Collection entries:
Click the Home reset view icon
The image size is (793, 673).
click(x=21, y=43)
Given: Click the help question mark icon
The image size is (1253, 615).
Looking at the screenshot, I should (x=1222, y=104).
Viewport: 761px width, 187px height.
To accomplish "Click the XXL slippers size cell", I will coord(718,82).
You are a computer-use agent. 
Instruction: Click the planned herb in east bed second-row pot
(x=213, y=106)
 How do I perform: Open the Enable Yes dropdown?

* * *

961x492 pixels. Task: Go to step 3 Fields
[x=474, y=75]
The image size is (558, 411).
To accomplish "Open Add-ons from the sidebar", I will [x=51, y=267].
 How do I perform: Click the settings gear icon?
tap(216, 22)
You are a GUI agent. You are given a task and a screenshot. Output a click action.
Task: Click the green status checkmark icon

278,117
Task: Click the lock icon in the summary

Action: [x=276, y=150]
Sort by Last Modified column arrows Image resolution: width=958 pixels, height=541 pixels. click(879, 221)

==

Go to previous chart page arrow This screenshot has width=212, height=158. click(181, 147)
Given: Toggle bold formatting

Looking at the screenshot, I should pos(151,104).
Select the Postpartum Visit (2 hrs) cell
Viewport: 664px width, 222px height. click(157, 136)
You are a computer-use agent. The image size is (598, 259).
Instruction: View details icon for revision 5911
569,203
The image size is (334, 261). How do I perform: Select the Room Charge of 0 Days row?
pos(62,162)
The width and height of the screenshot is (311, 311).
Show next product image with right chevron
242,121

» **Requirements**
Replace "icon" with "button" in the lines between the one holding "961x492 pixels. Task: Go to step 3 Fields" and the one holding "Sort by Last", inclusive. Give those lines again with nothing else changed.

» **Result**
961x492 pixels. Task: Go to step 3 Fields
[x=474, y=75]
The image size is (558, 411).
To accomplish "Open Add-ons from the sidebar", I will [x=51, y=267].
 How do I perform: Click the settings gear button?
tap(216, 22)
You are a GUI agent. You are given a task and a screenshot. Output a click action.
Task: Click the green status checkmark button

278,117
Task: Click the lock button in the summary

Action: [x=276, y=150]
Sort by Last Modified column arrows Image resolution: width=958 pixels, height=541 pixels. click(879, 221)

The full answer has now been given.